CANNON BALL, N.D. -- Most of the demonstrators who gathered on the North Dakota plains to oppose the Dakota Access oil pipeline declared victory and departed their snowy protest camp last month after the Army announced it would halt the project.
Now that President Donald Trump's administration is pushing to complete the pipeline, the few hundred protesters still living on the wind-whipped prairie must decide what to do -- accept likely defeat and leave, or stay and keep fighting.
Some vow to remain, but Trump's action seems unlikely to spark a major rejuvenation of the depleted camp of people who dubbed themselves "water protectors."
Dan Hein, a 43-year-old Ohio man who has lived at the camp since September, was packing Tuesday to go home.
"I knew this was coming," he said.
But Gena Neal, 43, who came from Oklahoma, said she was staying, even if protests remain subdued.
"We are proving action by just being here," she said Wednesday as snow swirled around a dozen people, many wearing donated ice grippers on their shoes.
Trump on Tuesday signed an executive action ordering the Army Corps of Engineers to quickly reconsider its Dec. 4 decision to stop the construction to allow time for more environmental study.
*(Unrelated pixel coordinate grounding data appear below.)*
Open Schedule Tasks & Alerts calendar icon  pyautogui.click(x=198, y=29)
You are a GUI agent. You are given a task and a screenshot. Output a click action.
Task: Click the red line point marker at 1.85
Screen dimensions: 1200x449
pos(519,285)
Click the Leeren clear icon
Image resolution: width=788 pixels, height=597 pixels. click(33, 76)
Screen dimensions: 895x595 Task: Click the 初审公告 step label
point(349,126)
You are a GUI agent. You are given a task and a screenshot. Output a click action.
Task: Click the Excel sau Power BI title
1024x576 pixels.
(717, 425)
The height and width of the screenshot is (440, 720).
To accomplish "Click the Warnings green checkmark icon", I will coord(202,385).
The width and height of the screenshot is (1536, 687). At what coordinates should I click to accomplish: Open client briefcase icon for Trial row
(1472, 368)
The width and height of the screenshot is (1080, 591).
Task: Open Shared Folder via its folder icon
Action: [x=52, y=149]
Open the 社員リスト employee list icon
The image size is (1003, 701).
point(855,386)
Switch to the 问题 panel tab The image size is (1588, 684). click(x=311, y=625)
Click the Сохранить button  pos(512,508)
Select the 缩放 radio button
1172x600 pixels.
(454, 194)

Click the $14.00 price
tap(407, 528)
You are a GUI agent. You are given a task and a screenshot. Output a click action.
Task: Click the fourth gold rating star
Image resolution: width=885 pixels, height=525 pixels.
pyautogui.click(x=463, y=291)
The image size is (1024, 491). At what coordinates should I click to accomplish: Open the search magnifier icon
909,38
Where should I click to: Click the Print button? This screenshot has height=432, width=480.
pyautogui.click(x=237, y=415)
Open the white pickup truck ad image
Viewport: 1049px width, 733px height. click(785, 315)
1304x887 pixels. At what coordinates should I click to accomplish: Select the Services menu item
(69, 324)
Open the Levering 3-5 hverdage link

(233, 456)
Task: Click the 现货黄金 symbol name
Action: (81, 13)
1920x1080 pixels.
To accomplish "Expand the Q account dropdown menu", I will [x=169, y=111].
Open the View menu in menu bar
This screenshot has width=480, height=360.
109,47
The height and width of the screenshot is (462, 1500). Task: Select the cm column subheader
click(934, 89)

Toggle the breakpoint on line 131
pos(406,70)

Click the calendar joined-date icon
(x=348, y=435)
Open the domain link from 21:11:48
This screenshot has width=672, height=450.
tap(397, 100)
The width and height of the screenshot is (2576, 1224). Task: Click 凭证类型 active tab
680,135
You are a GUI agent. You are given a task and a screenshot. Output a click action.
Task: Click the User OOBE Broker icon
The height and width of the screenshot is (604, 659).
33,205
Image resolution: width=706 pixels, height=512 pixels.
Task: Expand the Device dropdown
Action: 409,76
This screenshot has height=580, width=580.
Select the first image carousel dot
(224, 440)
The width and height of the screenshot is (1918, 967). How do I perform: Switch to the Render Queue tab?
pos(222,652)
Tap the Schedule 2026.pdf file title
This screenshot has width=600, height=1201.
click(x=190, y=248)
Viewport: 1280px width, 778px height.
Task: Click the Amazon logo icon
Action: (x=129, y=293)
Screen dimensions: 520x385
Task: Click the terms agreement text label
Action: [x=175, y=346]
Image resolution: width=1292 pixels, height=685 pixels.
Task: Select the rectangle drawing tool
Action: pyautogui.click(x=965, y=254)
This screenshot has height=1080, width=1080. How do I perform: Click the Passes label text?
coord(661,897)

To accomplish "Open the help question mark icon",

Before the project can be finished, builders need permission to lay pipe under Lake Oahe, a Missouri River reservoir from which an American Indian tribe draws its drinking water.
The tribe at the center of the protests, the Standing Rock Sioux, said the pipeline threatens its water and cultural sites.
Developer Energy Transfer Partners disputes that.
The Oahe segment is the last major piece of the four-state pipeline designed to move North Dakota oil to a shipping point in Illinois.
It was not clear when the Corps will act on Trump's memorandum.
Local law-enforcement agencies geared up for a possible resumption of protests after Trump's action, but no major incidents materialized, the Morton County Sheriff's Office said Wednesday.
There have been more than 625 arrests in the region since mid-August.
Clashes and arrests tailed off in recent weeks after the tribal council told the protest camp to disband because of the Dec. 4 decision, harsh winter weather and the need to get the area cleaned before spring flooding.
At the camp's peak, several thousand people were packed into a half-mile square, living in teepees, tents, buses, motor homes and semi-permanent wooden structures.
One occupant set up a portable radio station. Others established a school for children in a large tent.
Today, fewer than 300 people remain on the federal land along the confluence of the Cannon Ball and Missouri rivers.
The school and radio station are gone. The site is dotted with abandoned tents, and many of the teepee tarps have been taken down, leaving only bare frames.
The ground is covered with ice and several feet of snow that have buried abandoned vehicles and piled up against buildings that were left unfinished.